§ **Passage provided**:
══════════════════════════════
It was not to be. Unlike the towering Lightning Bolt, the diminutive Ethiopian who goes by the name of "the baby faced assassin" was unable to complete a back-to-back Olympic double.
Like Bolt, Dibaba struck gold twice in individual events in Beijing four years ago, becoming the first woman to win the 5,000m and 10,000m. Eight days ago the 26-year-old mounted a successful defence of her 10,000m crown, surging clear of the opposition in the opening track final. Last night, though, she came up short.
Content to sit back in the pack in the dawdling opening stages, Dibaba hit the front with four laps remaining and attempted to wind up the pace by degrees. She was still in front around the final turn, but only just.
══════════════════════════════
§ **Records**:
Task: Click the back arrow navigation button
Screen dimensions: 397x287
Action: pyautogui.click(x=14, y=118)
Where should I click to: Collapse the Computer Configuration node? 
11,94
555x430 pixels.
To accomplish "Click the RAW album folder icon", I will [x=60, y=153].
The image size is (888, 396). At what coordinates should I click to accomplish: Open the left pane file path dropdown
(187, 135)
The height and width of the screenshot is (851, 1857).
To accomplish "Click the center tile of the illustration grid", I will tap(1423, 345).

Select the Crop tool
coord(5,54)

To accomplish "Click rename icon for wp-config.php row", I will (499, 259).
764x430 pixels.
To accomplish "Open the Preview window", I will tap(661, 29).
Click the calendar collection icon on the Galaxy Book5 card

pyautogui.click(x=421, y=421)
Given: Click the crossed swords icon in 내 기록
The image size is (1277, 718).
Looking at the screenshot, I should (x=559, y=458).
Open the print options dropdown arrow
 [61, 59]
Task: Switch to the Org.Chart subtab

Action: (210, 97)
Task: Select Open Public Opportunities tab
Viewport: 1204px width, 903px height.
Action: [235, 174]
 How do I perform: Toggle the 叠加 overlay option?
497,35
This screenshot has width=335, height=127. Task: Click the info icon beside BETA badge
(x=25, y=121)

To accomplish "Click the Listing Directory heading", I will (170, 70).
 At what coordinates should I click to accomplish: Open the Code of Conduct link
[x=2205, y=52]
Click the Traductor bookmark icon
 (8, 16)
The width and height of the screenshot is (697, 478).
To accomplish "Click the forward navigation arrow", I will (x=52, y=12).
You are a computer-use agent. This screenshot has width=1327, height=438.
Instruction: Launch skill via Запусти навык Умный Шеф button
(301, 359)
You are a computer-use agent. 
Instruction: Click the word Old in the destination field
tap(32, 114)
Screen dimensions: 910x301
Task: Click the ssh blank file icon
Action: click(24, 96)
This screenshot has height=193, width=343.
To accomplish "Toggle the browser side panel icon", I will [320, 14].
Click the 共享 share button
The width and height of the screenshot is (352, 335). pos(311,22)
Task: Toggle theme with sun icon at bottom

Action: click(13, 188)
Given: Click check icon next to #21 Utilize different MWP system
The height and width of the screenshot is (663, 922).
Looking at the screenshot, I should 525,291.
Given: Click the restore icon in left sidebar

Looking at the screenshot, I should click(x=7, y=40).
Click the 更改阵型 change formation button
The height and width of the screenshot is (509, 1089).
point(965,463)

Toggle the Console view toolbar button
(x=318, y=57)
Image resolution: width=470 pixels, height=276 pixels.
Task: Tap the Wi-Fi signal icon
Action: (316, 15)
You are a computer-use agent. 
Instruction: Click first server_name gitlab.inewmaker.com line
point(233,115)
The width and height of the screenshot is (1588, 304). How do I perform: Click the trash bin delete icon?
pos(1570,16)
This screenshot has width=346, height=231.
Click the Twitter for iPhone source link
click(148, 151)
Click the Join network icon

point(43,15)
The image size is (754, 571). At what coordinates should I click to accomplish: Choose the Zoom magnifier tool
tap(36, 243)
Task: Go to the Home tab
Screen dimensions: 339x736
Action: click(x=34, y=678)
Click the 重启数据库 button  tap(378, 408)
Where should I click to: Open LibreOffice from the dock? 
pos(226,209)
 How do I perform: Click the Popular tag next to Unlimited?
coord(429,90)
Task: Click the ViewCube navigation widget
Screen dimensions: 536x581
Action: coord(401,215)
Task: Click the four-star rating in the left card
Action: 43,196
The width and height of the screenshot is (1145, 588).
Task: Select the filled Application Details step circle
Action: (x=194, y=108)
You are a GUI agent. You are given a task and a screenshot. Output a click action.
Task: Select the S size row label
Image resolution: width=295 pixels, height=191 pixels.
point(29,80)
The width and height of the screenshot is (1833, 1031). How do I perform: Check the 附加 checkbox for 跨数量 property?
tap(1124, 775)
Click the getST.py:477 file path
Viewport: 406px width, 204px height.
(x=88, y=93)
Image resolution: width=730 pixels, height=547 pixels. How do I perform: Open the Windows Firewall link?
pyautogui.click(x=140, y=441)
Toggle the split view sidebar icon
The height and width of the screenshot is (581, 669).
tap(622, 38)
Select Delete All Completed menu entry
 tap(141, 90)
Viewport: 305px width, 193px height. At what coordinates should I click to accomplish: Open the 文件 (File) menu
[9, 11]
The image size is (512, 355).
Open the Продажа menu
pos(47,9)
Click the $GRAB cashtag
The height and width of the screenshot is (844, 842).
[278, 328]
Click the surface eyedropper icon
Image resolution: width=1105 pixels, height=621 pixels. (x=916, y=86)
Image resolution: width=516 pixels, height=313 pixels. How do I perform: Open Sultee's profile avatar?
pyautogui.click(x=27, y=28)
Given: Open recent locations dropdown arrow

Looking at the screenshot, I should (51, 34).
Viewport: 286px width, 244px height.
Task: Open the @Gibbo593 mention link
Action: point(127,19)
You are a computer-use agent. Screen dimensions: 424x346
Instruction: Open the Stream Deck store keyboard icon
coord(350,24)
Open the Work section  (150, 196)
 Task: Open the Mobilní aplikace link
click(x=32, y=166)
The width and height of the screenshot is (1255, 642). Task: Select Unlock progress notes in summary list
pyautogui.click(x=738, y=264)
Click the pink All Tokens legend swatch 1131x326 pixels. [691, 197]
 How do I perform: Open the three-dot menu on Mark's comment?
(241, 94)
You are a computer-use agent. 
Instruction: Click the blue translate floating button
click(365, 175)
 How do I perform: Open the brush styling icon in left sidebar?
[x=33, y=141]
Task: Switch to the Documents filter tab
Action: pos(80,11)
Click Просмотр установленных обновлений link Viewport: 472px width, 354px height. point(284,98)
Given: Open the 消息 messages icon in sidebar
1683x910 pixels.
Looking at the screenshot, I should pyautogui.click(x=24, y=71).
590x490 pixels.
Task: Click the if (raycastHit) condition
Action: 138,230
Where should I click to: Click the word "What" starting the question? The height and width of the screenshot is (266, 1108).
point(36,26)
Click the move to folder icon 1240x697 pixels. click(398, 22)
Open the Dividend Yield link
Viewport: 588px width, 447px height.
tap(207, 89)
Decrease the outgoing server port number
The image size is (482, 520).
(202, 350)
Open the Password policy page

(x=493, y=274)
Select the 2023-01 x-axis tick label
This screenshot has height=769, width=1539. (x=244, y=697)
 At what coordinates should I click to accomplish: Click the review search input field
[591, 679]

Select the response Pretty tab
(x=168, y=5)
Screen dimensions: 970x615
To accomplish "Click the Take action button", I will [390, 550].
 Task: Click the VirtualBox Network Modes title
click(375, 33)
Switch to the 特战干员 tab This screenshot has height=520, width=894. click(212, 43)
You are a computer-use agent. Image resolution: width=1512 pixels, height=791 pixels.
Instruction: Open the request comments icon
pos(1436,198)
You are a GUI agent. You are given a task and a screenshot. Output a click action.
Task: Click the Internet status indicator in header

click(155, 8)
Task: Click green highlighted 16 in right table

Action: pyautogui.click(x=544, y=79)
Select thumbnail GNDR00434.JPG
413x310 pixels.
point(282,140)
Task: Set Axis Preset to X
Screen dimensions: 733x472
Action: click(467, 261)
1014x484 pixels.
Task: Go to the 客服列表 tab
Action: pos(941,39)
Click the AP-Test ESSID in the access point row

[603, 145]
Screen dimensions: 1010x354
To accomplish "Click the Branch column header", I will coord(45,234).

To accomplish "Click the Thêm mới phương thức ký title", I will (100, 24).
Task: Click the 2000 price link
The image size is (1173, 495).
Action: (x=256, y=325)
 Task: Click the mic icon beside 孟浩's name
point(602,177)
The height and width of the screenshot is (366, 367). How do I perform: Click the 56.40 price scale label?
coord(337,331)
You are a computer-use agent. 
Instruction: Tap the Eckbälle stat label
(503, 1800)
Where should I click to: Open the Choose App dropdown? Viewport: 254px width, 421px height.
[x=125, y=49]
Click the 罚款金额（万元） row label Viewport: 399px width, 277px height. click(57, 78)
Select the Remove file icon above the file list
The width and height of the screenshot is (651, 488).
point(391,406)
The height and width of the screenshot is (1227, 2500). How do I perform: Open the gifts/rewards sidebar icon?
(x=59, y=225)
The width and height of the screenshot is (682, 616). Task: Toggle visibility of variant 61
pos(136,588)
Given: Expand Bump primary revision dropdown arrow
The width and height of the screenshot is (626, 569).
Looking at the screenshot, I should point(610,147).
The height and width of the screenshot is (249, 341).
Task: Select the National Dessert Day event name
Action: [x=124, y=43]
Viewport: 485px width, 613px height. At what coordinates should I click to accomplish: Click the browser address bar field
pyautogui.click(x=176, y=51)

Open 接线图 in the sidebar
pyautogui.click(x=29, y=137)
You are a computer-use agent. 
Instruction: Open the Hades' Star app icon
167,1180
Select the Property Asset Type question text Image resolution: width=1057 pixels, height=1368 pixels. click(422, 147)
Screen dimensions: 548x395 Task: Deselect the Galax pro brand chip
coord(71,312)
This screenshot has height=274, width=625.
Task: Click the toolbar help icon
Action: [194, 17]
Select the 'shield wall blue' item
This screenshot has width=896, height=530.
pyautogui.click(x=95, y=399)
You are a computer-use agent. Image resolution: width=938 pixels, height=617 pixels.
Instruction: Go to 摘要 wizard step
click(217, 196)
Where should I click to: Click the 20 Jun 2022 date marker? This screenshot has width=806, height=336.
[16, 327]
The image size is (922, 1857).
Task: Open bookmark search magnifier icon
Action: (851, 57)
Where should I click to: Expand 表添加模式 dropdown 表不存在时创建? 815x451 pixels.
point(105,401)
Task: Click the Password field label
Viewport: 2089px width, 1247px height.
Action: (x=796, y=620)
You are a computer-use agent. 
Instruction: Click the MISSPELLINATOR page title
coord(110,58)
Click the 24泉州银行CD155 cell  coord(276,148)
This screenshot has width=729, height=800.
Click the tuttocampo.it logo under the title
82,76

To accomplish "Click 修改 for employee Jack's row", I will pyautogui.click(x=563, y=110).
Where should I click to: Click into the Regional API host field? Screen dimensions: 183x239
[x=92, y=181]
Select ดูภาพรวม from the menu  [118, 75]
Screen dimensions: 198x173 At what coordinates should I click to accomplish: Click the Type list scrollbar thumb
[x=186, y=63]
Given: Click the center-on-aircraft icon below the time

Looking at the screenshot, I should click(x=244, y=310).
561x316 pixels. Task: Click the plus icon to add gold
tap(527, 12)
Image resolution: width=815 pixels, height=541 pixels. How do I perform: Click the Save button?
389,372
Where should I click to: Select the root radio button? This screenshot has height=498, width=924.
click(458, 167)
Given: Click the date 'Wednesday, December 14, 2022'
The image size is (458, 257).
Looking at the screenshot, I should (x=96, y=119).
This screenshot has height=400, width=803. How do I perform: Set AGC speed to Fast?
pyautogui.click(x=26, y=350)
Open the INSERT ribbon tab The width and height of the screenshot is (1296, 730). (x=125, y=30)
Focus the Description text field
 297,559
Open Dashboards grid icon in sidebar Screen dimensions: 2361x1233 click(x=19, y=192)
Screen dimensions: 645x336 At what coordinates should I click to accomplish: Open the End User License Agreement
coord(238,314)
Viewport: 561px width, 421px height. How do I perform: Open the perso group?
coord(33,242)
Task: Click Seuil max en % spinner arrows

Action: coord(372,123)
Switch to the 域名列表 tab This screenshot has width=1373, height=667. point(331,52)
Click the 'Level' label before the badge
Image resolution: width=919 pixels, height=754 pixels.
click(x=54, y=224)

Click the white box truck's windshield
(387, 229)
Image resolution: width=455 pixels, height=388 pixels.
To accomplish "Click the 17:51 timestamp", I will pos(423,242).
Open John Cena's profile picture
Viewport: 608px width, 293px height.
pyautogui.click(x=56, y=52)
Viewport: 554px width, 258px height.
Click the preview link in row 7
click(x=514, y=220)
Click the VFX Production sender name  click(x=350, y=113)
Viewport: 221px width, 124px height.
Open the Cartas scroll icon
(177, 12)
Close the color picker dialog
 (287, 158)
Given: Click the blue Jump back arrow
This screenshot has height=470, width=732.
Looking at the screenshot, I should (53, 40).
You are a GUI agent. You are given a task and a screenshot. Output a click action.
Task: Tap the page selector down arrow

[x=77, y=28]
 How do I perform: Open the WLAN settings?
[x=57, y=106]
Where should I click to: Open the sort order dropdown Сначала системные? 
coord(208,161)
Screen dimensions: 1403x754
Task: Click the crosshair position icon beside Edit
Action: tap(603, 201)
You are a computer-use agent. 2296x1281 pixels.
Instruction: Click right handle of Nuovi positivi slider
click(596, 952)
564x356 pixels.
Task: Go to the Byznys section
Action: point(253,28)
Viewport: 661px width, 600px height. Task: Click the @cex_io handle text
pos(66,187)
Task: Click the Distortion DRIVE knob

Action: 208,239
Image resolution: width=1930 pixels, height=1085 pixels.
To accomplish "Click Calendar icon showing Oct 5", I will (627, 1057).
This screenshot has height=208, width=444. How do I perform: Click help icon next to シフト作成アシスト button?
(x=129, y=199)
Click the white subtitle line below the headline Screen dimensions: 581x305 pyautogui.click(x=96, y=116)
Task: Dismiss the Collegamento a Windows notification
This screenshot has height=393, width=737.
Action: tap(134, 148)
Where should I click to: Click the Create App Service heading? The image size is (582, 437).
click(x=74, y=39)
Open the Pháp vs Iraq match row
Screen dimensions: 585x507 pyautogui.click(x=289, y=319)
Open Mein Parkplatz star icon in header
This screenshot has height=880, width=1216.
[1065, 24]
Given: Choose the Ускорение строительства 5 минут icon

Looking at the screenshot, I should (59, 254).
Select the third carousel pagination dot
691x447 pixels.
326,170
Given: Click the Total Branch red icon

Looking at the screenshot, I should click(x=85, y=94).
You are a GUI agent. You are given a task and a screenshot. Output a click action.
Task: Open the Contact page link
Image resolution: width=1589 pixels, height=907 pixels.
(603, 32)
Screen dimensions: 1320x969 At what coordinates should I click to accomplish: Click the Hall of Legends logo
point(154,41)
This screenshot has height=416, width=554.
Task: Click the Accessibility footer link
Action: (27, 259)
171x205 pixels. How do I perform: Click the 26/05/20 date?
══════════════════════════════
§ **The tasks**:
1) In the passage about Dibaba's Olympic races, with how many laps remaining did she hit the front?
2) List every distinct number written in digits in the passage about Dibaba's Olympic races.
3) Continue the passage about Dibaba's Olympic races from its final sentence.

§ **Answers to the problems**:
1) Four laps remaining.

2) 5,000 (5,000m), 10,000 (10,000m), 26

3)
Meseret Defar, her compatriot, was looming at her shoulder and ready to pounce. Some 90m from the line, Defar cut loose, sprinting home in 15min 04.25sec and completing a double of her own. The 28-year-old had won the title in Athens back in 2004. The dispirited Dibaba dropped to the bronze medal slot, clocking 15:05.15. Kenyan Vivian Cheruiyot surged past to take the consolation of silver in 15:04.73. Last year she won the 5,000m and 10,000m at the World Championships in Daegu in the absence of the injured Dibaba.
For Dibaba – a cousin of Deratu Tulu, the first black African woman to win an Olympic title when she took 10,000m gold in Barcelona in 1992 – it was a first defeat in a track race since September 2009. "I'm not very pleased," she said. "I gave it a good shot. I wasn't aiming for bronze."
Defar, in contrast, was overjoyed. "It's a great day for me," she said. "I've been hoping for this day for a long time. This means a lot to me."
The two Britons in the field acquitted themselves admirably. The 38-year-old Jo Pavey finished seventh in 15:12.72. Julia Bleasdale, her junior by eight years, followed her across the line, eighth in 15:14:44.